Answer

**step1** Understanding the problem

The problem asks us to verify if the given mathematical statement is true. The statement involves multiplication of fractions and negative numbers, testing the associative property of multiplication. We need to calculate the value of the expression on the left side of the equals sign and the value of the expression on the right side of the equals sign, then compare the results to see if they are equal.

Question1.step2 (Evaluating the Left Hand Side (LHS) - Part 1)

The Left Hand Side of the equation is $$ \left[\left(\frac{-6}{5}\right)\times \frac{6}{7}\right]\times \left(\frac{-8}{9}\right) $$.
First, we calculate the product inside the first bracket: $$ \left(\frac{-6}{5}\right)\times \frac{6}{7} $$.
To multiply fractions, we multiply the numerators together and the denominators together.
Numerator: $$-6 \times 6 = -36$$
Denominator: $$5 \times 7 = 35$$
So, $$ \left(\frac{-6}{5}\right)\times \frac{6}{7} = \frac{-36}{35} $$.

Question1.step3 (Evaluating the Left Hand Side (LHS) - Part 2)

Now, we multiply the result from the previous step by the last fraction: $$ \frac{-36}{35}\times \left(\frac{-8}{9}\right) $$.
We can simplify before multiplying. Notice that 36 and 9 share a common factor of 9.
Divide 36 by 9 to get 4, and 9 by 9 to get 1.
So, the expression becomes $$ \frac{-(4 \times 9)}{35}\times \frac{-8}{9} = \frac{-4 \times -8}{35 \times 1} $$.
Now, multiply the numerators: $$-4 \times -8 = 32$$ (A negative number multiplied by a negative number results in a positive number).
Multiply the denominators: $$35 \times 1 = 35$$
Thus, the Left Hand Side (LHS) is $$ \frac{32}{35} $$.

Question1.step4 (Evaluating the Right Hand Side (RHS) - Part 1)

The Right Hand Side of the equation is $$ \left(\frac{-6}{5}\right)\times \left[\frac{6}{7}\times \left(\frac{-8}{9}\right)\right] $$.
First, we calculate the product inside the second bracket: $$ \frac{6}{7}\times \left(\frac{-8}{9}\right) $$.
We can simplify before multiplying. Notice that 6 and 9 share a common factor of 3.
Divide 6 by 3 to get 2, and 9 by 3 to get 3.
So, the expression becomes $$ \frac{(2 \times 3)}{7}\times \frac{-8}{(3 \times 3)} = \frac{2 \times -8}{7 \times 3} $$.
Now, multiply the numerators: $$2 \times -8 = -16$$.
Multiply the denominators: $$7 \times 3 = 21$$.
So, $$ \frac{6}{7}\times \left(\frac{-8}{9}\right) = \frac{-16}{21} $$.
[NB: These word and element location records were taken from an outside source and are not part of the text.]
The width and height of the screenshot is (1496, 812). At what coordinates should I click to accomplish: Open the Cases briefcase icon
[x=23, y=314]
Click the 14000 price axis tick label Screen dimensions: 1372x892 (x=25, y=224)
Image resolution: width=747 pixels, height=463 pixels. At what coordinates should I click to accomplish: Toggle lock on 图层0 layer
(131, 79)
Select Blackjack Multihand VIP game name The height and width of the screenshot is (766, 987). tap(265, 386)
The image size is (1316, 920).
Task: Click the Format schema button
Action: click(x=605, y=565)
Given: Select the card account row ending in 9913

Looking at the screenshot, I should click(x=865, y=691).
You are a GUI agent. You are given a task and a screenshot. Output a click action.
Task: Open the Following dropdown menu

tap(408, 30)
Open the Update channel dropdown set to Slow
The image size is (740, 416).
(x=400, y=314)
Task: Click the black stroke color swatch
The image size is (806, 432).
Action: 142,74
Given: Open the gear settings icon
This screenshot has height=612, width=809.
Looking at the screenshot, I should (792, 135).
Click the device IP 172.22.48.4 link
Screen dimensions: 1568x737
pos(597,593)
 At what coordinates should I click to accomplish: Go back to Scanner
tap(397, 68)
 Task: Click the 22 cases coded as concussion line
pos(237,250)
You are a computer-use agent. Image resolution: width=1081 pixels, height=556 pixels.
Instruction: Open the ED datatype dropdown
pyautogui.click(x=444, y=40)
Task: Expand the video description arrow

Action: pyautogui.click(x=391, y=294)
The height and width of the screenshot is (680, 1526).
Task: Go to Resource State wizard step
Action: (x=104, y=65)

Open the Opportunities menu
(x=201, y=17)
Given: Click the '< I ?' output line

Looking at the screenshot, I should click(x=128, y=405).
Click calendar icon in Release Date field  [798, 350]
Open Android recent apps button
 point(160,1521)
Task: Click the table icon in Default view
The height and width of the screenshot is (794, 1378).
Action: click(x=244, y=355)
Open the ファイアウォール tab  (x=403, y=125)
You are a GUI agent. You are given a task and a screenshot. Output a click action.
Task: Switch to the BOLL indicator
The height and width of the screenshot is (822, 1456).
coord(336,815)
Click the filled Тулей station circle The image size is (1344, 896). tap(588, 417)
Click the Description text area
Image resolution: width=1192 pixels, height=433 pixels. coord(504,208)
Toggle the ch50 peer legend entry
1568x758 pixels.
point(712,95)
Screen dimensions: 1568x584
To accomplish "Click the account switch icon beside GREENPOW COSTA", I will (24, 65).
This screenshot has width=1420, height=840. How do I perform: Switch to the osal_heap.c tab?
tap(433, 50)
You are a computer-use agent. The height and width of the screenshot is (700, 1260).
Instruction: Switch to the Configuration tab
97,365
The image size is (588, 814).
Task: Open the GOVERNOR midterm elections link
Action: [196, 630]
Question1.step5 (Evaluating the Right Hand Side (RHS) - Part 2)

Now, we multiply the first fraction by the result from the previous step: $$ \left(\frac{-6}{5}\right)\times \frac{-16}{21} $$.
We can simplify before multiplying. Notice that 6 and 21 share a common factor of 3.
Divide 6 by 3 to get 2, and 21 by 3 to get 7.
So, the expression becomes $$ \frac{-(2 \times 3)}{5}\times \frac{-16}{(7 \times 3)} = \frac{-2 \times -16}{5 \times 7} $$.
Now, multiply the numerators: $$-2 \times -16 = 32$$ (A negative number multiplied by a negative number results in a positive number).
Multiply the denominators: $$5 \times 7 = 35$$.
Thus, the Right Hand Side (RHS) is $$ \frac{32}{35} $$.

**step6** Comparing the Left Hand Side and Right Hand Side

From the calculations:
The Left Hand Side (LHS) is $$ \frac{32}{35} $$.
The Right Hand Side (RHS) is $$ \frac{32}{35} $$.
Since both sides of the equation simplify to the same value, $$ \frac{32}{35} $$, the equality is true. This demonstrates the associative property of multiplication for fractions.